What is needed:
Search the material below for "chart" and copy every line where it occurs.
--------------------
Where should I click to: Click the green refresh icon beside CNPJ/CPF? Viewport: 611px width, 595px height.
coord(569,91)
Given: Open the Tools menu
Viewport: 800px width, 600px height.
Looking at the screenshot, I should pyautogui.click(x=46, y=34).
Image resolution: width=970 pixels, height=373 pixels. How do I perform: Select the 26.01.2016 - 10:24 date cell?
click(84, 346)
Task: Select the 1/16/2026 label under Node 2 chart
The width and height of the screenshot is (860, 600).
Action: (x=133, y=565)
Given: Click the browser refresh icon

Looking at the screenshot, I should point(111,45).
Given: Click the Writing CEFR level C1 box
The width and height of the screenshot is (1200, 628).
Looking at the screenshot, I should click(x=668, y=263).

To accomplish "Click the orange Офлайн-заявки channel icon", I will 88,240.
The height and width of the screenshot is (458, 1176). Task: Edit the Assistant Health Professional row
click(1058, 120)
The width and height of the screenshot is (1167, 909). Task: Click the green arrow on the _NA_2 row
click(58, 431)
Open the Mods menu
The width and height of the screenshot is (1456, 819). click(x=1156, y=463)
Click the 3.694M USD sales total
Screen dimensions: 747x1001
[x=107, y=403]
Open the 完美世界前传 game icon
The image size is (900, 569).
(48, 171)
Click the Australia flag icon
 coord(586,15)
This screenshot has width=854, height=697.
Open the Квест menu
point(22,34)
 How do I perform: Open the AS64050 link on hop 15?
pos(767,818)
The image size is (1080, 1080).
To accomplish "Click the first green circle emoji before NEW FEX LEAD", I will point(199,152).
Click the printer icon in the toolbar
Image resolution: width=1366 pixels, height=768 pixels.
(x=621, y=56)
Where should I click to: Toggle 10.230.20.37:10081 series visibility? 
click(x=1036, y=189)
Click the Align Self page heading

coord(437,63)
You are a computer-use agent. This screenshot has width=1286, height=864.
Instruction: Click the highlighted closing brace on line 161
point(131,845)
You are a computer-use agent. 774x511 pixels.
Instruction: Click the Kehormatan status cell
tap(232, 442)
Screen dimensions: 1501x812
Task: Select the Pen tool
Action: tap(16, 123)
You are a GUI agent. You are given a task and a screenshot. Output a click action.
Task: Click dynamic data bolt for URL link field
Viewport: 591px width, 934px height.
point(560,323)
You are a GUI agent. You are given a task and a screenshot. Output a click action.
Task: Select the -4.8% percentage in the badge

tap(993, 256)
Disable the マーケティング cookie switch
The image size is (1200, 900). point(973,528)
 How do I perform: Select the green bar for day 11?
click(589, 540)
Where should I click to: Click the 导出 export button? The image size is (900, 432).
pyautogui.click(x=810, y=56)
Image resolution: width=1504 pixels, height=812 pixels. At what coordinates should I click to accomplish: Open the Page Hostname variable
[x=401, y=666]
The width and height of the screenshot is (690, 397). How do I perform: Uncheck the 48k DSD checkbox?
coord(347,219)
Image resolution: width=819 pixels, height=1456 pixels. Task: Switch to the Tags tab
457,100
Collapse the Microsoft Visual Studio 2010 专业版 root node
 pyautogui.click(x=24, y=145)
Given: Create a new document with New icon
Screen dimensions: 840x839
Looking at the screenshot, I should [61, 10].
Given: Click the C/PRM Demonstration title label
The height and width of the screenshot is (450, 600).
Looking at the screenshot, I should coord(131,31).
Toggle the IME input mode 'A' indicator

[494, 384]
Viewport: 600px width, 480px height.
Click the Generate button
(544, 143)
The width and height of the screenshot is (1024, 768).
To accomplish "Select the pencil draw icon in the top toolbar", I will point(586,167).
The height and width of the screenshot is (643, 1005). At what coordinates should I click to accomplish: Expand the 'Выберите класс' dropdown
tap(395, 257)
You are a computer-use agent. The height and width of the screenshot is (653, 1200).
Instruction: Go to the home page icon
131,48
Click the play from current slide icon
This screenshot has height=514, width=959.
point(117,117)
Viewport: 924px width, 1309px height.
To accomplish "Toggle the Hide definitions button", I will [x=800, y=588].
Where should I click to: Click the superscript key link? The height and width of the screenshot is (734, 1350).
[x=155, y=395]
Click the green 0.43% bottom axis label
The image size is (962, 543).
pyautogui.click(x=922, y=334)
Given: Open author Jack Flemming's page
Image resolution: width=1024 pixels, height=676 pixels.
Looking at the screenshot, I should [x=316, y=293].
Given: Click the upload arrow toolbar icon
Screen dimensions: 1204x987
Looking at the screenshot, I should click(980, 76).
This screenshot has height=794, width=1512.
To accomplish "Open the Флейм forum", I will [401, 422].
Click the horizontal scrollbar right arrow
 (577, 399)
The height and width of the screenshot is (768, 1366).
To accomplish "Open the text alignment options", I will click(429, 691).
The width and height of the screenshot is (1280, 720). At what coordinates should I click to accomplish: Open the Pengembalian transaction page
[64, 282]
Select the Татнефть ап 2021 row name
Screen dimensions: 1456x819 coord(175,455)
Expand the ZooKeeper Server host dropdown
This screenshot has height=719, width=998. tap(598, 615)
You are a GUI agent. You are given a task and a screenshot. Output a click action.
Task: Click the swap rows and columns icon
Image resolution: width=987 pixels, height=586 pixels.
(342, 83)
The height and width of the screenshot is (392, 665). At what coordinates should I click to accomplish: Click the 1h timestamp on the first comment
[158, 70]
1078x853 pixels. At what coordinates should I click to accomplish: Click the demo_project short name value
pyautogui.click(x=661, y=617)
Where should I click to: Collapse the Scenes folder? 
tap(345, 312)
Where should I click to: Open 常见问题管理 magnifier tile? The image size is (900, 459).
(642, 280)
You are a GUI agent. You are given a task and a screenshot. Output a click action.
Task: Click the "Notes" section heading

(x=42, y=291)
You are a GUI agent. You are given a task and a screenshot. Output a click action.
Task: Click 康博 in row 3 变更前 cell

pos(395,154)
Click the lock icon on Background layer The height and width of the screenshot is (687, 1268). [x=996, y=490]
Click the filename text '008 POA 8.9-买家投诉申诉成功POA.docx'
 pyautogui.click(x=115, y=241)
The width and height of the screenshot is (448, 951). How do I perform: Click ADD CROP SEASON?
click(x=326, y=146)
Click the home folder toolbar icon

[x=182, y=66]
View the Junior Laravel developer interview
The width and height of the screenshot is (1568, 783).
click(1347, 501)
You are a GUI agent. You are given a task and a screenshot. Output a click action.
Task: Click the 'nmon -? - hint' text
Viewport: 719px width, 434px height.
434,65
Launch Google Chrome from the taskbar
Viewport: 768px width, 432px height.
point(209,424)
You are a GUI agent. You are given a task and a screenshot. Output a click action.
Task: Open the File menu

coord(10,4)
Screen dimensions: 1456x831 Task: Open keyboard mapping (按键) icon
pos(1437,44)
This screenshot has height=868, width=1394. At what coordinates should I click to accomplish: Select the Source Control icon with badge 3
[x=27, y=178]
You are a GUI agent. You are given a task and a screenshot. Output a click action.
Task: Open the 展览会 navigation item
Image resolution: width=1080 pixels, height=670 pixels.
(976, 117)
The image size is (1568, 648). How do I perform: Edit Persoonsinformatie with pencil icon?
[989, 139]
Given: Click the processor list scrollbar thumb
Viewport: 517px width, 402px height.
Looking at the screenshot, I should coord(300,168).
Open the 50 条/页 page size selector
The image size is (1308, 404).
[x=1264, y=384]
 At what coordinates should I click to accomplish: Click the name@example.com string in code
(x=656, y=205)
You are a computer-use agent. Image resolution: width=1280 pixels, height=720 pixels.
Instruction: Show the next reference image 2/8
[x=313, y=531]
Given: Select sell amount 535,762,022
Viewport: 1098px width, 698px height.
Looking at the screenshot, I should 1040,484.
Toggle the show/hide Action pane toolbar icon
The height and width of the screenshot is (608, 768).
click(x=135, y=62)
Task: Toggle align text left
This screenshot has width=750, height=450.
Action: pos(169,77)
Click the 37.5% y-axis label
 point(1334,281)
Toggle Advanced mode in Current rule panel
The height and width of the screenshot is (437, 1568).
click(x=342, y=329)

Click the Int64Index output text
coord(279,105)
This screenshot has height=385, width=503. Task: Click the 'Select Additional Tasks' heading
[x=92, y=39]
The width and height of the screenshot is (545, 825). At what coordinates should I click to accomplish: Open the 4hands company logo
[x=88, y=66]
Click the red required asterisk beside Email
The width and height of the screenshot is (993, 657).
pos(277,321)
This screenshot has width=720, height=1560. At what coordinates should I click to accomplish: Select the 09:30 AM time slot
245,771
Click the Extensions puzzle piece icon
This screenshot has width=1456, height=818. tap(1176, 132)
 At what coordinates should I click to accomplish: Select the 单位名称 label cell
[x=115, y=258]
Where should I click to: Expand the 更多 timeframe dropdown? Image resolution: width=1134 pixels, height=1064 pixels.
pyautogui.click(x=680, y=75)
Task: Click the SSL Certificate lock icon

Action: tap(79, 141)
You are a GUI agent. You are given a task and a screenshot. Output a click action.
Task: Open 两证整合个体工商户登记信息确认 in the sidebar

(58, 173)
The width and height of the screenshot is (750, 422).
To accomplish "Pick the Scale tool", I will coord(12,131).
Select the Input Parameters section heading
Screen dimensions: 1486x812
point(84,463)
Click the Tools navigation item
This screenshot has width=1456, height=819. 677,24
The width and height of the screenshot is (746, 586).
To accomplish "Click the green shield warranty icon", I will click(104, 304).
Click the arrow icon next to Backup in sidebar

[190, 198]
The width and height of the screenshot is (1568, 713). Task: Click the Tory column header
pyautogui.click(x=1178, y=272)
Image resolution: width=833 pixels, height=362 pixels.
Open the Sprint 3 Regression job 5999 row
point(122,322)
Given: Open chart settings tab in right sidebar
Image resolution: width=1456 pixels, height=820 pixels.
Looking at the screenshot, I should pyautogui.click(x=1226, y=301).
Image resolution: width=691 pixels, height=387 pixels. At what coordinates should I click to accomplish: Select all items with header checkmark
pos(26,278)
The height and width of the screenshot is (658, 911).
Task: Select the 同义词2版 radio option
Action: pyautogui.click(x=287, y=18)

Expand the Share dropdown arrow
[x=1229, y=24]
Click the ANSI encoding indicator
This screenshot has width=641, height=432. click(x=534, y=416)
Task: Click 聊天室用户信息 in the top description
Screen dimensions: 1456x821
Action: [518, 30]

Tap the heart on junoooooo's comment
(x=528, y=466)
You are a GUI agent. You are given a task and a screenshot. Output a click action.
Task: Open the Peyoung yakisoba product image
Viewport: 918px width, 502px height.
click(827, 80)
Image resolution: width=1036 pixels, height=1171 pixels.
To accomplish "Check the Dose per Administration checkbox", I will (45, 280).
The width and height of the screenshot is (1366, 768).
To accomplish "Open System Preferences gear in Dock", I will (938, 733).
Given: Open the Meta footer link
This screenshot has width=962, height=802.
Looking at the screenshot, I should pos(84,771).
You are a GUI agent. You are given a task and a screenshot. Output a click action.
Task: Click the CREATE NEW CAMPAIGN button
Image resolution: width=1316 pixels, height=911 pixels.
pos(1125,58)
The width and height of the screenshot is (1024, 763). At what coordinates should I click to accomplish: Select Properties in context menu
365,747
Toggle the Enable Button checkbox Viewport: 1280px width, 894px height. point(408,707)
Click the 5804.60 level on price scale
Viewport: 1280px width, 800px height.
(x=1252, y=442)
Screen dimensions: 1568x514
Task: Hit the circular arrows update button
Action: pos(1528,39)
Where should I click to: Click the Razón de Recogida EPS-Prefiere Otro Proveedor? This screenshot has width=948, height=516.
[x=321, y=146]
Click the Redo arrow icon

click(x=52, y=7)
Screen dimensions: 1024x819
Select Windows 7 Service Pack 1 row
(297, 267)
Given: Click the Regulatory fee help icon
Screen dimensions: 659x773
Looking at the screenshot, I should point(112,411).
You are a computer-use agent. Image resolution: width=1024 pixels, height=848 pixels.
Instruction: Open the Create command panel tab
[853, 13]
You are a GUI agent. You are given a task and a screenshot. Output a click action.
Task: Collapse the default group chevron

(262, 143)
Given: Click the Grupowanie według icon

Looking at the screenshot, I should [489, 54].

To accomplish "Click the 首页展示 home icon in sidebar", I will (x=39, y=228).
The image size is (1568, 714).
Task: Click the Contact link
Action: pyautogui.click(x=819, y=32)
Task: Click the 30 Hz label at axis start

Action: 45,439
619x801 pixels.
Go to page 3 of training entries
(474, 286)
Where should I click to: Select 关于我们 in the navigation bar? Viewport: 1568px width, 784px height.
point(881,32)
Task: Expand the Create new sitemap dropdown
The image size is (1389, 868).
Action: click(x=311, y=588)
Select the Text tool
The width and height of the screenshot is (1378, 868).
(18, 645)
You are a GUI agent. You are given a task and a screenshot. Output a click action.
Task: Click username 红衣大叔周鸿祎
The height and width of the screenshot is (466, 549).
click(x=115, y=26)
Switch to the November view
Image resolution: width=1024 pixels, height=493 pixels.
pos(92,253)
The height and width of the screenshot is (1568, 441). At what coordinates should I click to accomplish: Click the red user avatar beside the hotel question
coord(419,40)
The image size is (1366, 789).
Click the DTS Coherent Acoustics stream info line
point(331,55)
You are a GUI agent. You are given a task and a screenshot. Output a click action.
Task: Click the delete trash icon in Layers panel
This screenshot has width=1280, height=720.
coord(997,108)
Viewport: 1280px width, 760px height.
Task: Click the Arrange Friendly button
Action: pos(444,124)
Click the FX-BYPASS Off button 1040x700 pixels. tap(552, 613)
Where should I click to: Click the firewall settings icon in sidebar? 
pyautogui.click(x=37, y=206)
--------------------
Problem solution:
Task: Select the 1/16/2026 label under Node 2 chart
Given: Open chart settings tab in right sidebar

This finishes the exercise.